I due principali conflitti dimenticati si trovano nel cuore dell’Africa: Sudan e Rep. Dem. Congo. Tutti i continenti, purtroppo, però ne sono interessati!
All’analisi dello scenario geopolitico internazionale il Rapporto aggiunge alcune ricerche specifiche di contesto. Una di queste è un sondaggio demoscopico relativo alla conoscenza e alla percezione dei conflitti nell’opinione pubblica dove emerge, rispetto all’edizione del sondaggio di tre anni fa, un “forte incremento di conoscenza del conflitto negli italiani: il 71% degli intervistati è in grado di citare almeno una guerra degli ultimi cinque anni (nel 2021 era solo il 53% della popolazione). Il conflitto più spontaneamente citato è quello russo-ucraino (47%); tre su dieci ricordano il fronte israelo-palestinese; il 16% cita la Siria”. Il sondaggio ha rilevato che tre italiani su quattro hanno ancora una buona fiducia nel ruolo della comunità internazionale per prevenire la guerra o attivarsi per la mediazione tra le parti.
Interessanti anche gli indicatori emersi nella ricerca fatta tra i giovani attraverso i social media sulla consapevolezza della guerra e di come si parli dei conflitti dimenticati e l’analisi sulla presenza dei conflitti dimenticati nei contenuti trasmessi dai principali TG italiani. In quest’ultima la vice-direttrice di Caritas italiana ha evidenziato come nel 2023 quelle relative alla guerra hanno riguardato l’8,9% di tutte le notizie. L’attenzione mediatica si è concentrata quasi esclusivamente sul conflitto israelo-palestinese (50,1%) e russo-ucraino (46,5%), lasciando il restante spazio (3,4%) per raccontare la guerra di altri 15 Paesi.
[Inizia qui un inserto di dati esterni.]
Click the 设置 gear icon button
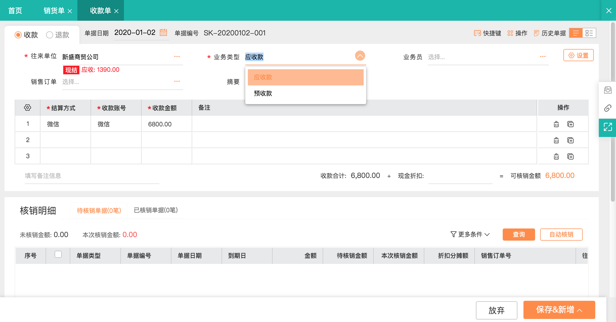The image size is (616, 322). [x=579, y=56]
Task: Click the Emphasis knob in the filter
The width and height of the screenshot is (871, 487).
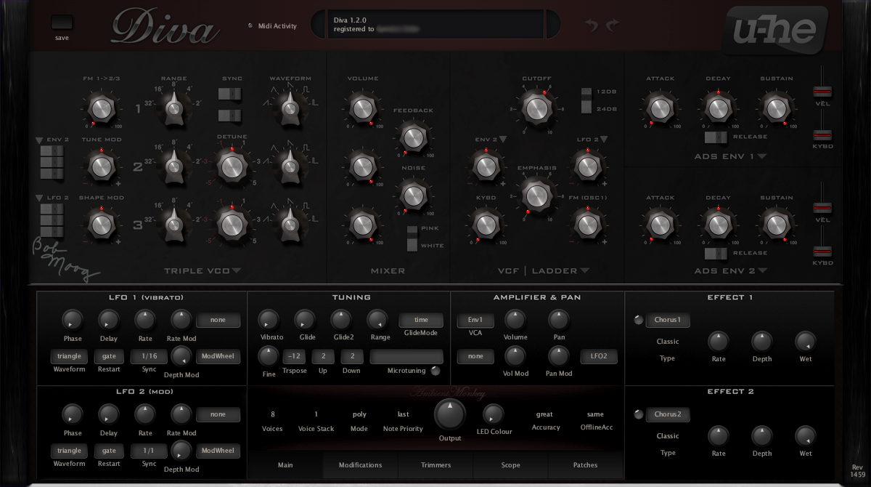Action: click(x=536, y=196)
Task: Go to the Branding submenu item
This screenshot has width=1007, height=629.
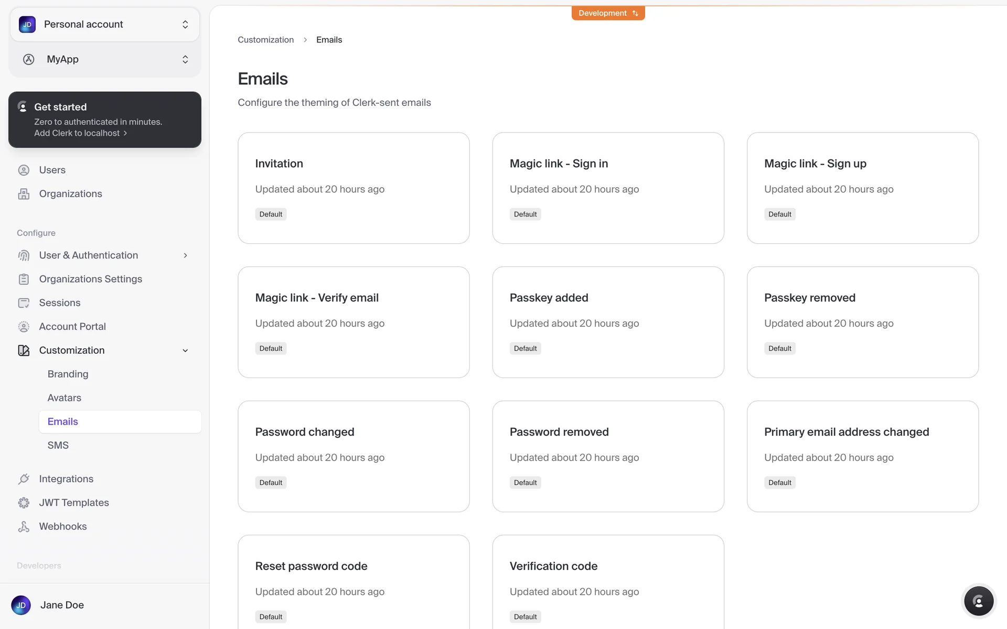Action: click(x=68, y=374)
Per altri paesi in guerra non c’è stata alcuna copertura mediatica.
Sinibaldi ha infine posto l’accento sui numerosi progetti in 28 Paesi interessati da conflitti a estrema o altra gravità in cui Caritas italiana, anche attraverso l’apporto delle Caritas diocesane, si è attivata negli ultimi 5 anni.
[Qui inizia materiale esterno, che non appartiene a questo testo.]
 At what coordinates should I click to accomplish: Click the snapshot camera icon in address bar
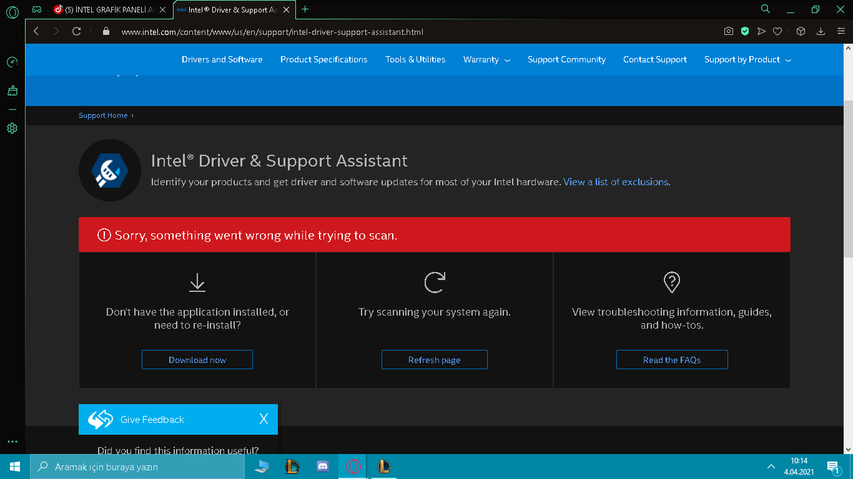[728, 31]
L’intervento di don Piero Zardo, cappellano del carcere di Treviso da 29 anni, ha portato alcuni frammenti di quotidianità della realtà carceraria, spesso soggetta a stereotipi, paure e pregiudizi.
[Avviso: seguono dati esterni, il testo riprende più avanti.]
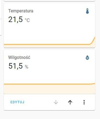This screenshot has height=119, width=100.
Task: Click the humidity history graph line
Action: (50, 84)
“Il carcere – ha esordito don Piero - è una realtà che sembra appaltata, lasciata lì per conto suo, mentre è una realtà profondamente del nostro territorio, come ogni alta realtà in cui ci sono persone. Il carcere, probabilmente è un qualcosa che passa per scontato, non è, non ci interessa, non ci tocca, non anche deve toccarci, perché sta a vedere se cominciamo a metterci il naso su certe cose, poi non riusciamo magari a trovarci, a capire come fare, ecc.” Proseguendo nella sua riflessione ha ricordato come sia una “situazione conflittuale” vicina che “riflette esattamente quello che capita nelle nostre comunità” e che viene spesso rimossa dalla consapevolezza collettiva – che nasce dalla dicotomia tra chi è ‘dentro’ e chi è ‘fuori’ dalla società, tra chi è ‘giusto’ e chi è ‘sbagliato’ secondo i modelli sociali – sia durante il periodo della pena, sia, soprattutto, all’uscita dalla condizione di detenuti, nel momento di un reinserimento nelle relazioni e nella vita quotidiana. “L’esperienza del carcere è simile ad una esplosione “in cui gli equilibri saltano tutti, anche quelli che prima erano consolidati”. Saltano gli “equilibri affettivo, economico, relazionale”, così come avviene una guerra tradizionale con le armi. “C’è qualcosa di ignoto che viene avanti” e per questo è importante prenderne consapevolezza per sostenere, in vari modi, i familiari dei detenuti e dare nuove possibili per una rinascita a chi ha scontato la pena una volta che ne è uscito.
Al secondo appuntamento di giovedì 23 sulla comunicazione nonviolenta seguirà domenica 26 gennaio la Marcia per la Pace a Castelfranco Veneto, con partenza alle ore 14,00 accanto alla fontana di Borgo Padova.